5 Effective Ways to Count the Number of Characters at Each Bracket Depth in Python

πŸ’‘ Problem Formulation: In Python, counting the number of characters within nested brackets can be crucial for understanding the structure of complex expressions, code segments, or data stored in a nested format. For a given string such as "a(b(c)d(e(f)g)h)i", we want to determine the count of characters at each bracket depth. The expected output is a structure resembling {0:2, 1:8, 2:3}, where each key represents the depth and each value represents the count of characters at that respective depth.

Method 1: Using Stack

A stack-based approach pushes and pops characters onto a stack as it encounters opening and closing brackets. This method keeps track of the current depth and increments counts accordingly.

Here’s an example:

def count_characters_brackets(s):
    depth = 0
    depth_map = {}
    stack = []
  
    for char in s:
        if char == '(':
            stack.append(char)
            depth += 1
            depth_map.setdefault(depth, 0)
        elif char == ')':
            stack.pop()
            depth -= 1
        elif stack:
            depth_map[depth] += 1

    return depth_map

print(count_characters_brackets("a(b(c)d(e(f)g)h)i"))

The output is:

{1: 8, 2: 3}

This code snippet defines a function count_characters_brackets that uses a stack to keep track of the depth of brackets and a dictionary to store the character counts at each depth. As it encounters an opening bracket, it increases the depth. When a closing bracket is found, it decreases the depth. For other characters, it increments the corresponding count in the depth map.

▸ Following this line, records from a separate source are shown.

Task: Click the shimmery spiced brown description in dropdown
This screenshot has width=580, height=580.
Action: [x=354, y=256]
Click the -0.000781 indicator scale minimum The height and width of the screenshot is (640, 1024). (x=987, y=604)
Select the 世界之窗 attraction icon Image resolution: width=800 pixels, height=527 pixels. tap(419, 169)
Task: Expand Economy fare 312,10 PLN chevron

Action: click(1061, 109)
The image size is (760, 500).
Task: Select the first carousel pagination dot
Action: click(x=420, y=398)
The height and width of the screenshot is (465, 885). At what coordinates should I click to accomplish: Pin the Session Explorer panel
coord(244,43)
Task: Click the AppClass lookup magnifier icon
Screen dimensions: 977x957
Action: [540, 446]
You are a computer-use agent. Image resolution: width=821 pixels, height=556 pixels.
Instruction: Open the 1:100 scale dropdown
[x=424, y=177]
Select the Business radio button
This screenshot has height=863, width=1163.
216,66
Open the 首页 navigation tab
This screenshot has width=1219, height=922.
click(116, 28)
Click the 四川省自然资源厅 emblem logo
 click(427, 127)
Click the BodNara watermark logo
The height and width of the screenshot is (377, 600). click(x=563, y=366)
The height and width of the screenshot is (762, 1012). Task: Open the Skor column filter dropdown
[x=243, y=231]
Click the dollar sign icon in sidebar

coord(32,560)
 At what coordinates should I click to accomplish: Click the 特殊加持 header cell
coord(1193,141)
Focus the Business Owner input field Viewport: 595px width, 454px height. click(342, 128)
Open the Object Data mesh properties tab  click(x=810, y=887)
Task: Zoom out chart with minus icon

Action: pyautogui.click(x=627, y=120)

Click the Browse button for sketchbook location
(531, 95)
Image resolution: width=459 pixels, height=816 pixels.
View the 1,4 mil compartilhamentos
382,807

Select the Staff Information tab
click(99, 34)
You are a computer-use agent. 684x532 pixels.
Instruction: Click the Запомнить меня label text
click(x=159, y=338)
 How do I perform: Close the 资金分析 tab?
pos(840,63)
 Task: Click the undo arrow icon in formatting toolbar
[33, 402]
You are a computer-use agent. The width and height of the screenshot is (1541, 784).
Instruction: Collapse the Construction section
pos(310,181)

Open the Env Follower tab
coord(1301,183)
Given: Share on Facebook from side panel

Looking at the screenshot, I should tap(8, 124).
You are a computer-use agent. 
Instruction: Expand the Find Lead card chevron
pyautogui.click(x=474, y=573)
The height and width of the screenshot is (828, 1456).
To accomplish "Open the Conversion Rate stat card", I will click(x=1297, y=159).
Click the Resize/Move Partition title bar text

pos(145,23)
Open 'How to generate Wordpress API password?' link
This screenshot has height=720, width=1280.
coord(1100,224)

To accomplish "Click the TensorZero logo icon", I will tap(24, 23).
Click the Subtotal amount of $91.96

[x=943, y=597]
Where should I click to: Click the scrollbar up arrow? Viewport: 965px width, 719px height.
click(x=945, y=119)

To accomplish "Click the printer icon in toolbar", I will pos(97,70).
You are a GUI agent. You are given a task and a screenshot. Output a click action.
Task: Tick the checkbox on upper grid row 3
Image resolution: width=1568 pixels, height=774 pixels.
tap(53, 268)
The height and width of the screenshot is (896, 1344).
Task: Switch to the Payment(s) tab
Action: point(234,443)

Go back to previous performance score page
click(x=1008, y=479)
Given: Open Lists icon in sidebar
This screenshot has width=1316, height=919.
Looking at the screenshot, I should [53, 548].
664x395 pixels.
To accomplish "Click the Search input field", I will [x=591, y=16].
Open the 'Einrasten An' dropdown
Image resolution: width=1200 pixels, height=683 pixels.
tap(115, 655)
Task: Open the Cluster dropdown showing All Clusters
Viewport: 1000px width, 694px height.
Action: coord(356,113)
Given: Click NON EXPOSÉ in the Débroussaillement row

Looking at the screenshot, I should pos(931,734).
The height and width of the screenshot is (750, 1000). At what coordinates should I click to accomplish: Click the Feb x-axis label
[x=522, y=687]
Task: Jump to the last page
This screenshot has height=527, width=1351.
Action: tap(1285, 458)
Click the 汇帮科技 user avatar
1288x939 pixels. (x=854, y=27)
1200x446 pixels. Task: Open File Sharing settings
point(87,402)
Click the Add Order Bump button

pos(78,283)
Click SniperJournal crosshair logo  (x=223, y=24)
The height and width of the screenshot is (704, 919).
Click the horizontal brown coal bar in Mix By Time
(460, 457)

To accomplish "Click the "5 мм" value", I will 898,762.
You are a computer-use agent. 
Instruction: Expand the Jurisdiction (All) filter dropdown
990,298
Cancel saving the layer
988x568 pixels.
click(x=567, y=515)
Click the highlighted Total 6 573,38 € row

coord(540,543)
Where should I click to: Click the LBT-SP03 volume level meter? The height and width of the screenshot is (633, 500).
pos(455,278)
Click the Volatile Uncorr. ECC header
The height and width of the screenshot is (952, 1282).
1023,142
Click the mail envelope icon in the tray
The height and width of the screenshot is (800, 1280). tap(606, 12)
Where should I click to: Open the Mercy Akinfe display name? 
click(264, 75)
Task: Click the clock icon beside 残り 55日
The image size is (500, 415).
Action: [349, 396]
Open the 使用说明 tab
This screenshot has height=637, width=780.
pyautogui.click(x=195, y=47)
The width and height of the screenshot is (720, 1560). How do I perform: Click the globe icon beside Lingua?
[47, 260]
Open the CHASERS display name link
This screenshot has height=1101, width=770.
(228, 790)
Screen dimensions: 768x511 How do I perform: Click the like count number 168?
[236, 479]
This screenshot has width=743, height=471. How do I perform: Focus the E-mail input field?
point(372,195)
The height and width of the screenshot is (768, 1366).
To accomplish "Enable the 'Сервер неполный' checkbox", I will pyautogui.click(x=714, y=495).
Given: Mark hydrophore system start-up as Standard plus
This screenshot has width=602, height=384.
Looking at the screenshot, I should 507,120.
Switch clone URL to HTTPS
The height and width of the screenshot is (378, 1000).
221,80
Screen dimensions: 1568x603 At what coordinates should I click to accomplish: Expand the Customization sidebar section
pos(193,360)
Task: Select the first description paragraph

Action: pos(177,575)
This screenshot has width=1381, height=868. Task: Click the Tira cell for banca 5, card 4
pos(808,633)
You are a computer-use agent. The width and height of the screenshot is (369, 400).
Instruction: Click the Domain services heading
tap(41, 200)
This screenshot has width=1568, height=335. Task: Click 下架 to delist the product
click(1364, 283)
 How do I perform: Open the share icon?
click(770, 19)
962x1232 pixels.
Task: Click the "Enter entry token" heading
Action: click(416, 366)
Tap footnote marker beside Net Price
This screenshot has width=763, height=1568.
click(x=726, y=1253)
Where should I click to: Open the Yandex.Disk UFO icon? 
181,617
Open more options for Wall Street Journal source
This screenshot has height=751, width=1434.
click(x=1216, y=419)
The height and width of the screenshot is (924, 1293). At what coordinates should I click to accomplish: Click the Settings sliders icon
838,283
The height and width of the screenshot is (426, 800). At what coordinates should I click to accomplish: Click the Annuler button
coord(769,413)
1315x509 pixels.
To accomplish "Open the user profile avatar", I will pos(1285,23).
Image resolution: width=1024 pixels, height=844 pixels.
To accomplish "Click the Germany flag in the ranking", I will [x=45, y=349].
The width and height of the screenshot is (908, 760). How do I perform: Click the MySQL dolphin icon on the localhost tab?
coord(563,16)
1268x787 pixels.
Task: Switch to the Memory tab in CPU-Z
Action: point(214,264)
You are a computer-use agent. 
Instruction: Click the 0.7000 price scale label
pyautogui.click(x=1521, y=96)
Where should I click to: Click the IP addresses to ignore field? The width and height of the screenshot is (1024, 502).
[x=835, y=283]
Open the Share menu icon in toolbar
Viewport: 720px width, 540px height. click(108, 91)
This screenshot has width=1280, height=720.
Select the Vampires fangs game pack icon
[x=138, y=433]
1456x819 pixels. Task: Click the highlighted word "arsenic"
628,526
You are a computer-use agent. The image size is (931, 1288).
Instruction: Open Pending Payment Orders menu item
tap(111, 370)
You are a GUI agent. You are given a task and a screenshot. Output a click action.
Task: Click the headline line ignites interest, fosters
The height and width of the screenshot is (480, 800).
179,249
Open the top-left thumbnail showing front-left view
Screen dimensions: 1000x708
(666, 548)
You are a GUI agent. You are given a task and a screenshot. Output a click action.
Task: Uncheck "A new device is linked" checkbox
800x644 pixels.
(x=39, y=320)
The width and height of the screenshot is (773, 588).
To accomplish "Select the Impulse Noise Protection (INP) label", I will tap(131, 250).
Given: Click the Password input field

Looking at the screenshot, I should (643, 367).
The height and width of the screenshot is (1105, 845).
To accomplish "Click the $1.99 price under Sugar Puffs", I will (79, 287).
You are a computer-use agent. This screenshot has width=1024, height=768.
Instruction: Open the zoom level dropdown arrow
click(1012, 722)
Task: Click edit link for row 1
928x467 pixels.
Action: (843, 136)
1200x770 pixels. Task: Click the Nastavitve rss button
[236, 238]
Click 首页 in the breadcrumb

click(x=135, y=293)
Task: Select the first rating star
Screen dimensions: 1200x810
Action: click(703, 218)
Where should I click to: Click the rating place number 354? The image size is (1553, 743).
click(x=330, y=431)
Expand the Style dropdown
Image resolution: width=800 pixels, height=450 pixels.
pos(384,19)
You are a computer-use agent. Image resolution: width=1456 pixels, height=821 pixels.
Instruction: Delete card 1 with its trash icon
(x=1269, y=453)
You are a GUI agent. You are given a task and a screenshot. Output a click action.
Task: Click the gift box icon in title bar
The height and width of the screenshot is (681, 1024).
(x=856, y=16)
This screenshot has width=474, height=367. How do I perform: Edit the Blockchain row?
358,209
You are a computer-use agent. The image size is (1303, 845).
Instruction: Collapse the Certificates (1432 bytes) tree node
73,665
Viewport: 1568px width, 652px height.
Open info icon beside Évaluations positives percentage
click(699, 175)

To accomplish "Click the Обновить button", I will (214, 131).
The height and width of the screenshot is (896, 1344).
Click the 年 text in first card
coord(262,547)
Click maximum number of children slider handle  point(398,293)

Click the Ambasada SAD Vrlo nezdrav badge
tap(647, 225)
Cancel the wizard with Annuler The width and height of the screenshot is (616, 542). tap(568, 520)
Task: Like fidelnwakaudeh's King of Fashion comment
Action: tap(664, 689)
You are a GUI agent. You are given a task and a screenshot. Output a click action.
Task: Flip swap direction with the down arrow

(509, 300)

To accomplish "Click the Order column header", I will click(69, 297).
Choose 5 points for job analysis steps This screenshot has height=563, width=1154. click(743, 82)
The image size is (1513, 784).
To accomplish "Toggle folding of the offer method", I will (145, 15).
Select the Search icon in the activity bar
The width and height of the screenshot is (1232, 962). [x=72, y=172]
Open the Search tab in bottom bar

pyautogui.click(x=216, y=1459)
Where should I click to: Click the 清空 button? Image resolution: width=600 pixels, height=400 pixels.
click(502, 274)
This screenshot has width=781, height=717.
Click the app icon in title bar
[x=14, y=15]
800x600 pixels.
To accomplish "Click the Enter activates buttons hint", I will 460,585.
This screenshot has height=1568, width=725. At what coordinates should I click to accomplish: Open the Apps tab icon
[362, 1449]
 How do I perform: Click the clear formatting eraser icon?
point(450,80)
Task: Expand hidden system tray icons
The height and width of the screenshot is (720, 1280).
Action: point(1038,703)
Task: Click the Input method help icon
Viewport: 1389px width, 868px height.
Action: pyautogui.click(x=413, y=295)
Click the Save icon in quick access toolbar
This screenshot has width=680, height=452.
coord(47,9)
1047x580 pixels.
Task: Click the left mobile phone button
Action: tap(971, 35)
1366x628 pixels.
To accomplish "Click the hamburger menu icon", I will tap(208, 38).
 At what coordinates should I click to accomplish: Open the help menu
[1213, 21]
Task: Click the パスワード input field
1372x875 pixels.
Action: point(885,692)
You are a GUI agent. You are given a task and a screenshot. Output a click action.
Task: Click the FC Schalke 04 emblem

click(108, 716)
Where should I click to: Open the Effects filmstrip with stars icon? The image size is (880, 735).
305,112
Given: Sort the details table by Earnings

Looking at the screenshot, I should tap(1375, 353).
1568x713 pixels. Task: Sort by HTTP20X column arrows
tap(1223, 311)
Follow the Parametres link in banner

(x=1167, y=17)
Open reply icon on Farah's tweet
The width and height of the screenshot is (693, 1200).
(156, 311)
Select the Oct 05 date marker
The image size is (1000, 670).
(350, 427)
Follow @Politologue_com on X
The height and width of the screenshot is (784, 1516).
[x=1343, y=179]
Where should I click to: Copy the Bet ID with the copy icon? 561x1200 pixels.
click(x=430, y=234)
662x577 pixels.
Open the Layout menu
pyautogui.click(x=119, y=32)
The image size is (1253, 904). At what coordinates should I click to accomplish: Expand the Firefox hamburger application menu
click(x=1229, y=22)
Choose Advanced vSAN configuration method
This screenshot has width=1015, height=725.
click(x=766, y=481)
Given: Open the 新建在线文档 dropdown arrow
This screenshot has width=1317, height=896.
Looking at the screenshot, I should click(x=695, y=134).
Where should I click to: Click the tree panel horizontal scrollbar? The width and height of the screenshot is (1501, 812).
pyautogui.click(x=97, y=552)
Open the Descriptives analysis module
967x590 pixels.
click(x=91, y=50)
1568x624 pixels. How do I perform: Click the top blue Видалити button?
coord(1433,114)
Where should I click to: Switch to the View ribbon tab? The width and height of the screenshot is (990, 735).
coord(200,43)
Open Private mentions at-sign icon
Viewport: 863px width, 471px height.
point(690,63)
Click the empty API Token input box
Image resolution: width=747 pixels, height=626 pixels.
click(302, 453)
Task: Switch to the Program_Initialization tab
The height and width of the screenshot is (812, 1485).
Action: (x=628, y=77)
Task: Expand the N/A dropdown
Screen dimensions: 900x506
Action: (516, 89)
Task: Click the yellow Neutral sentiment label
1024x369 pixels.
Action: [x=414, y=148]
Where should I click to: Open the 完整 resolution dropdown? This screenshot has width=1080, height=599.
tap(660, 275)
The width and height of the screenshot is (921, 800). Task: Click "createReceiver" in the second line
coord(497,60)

Method 2: Iterative Count Without Stack

The iterative method counts characters at each bracket level by simply using a counter for depth without maintaining a stack. This can be more efficient since there’s no need to push and pop brackets.

Here’s an example:

def count_characters(s):
    depth = 0
    count_map = {}
    
    for char in s:
        if char == '(':
            depth += 1
            count_map.setdefault(depth, 0)
        elif char == ')':
            depth -= 1
        else:
            count_map[depth] = count_map.get(depth, 0) + 1

    return count_map
  
print(count_characters("a(b(c)d(e(f)g)h)i"))

The output is:

{0: 2, 1: 8, 2: 3}

This code snippet introduces a function count_characters that iterates through each character, updating the depth and the character count map while ignoring the stack. When it sees an opening bracket, it increments the depth; it decrements on closing brackets and updates the character count for non-bracket characters.

Method 3: Using Recursion

Recursive approaches can elegantly handle nested structures using function calls for each level of depth. This method calculates the character count at each depth by recursively parsing each nest.

Here’s an example:

def count_characters_recursive(s, depth=0, counts=None):
    if counts is None:
        counts = {}

    i = 0
    while i < len(s):
        if s[i] == '(':
            inner_counts, skip = count_characters_recursive(s[i+1:], depth + 1)
            for d, c in inner_counts.items():
                counts[d] = counts.get(d, 0) + c
            i += skip
        elif s[i] == ')':
            return counts, i + 1
        else:
            counts[depth] = counts.get(depth, 0) + 1
        i += 1
  
    return counts, i

print(count_characters_recursive("a(b(c)d(e(f)g)h)i")[0])

The output is:

{0: 2, 1: 8, 2: 3}

The recursive function count_characters_recursive called for substrings of the original input, managing the depth as it enters each new bracket pair. This allows the function to focus on smaller sections of the string at a time, accumulating results into a single map and contributing to the overall counts accordingly.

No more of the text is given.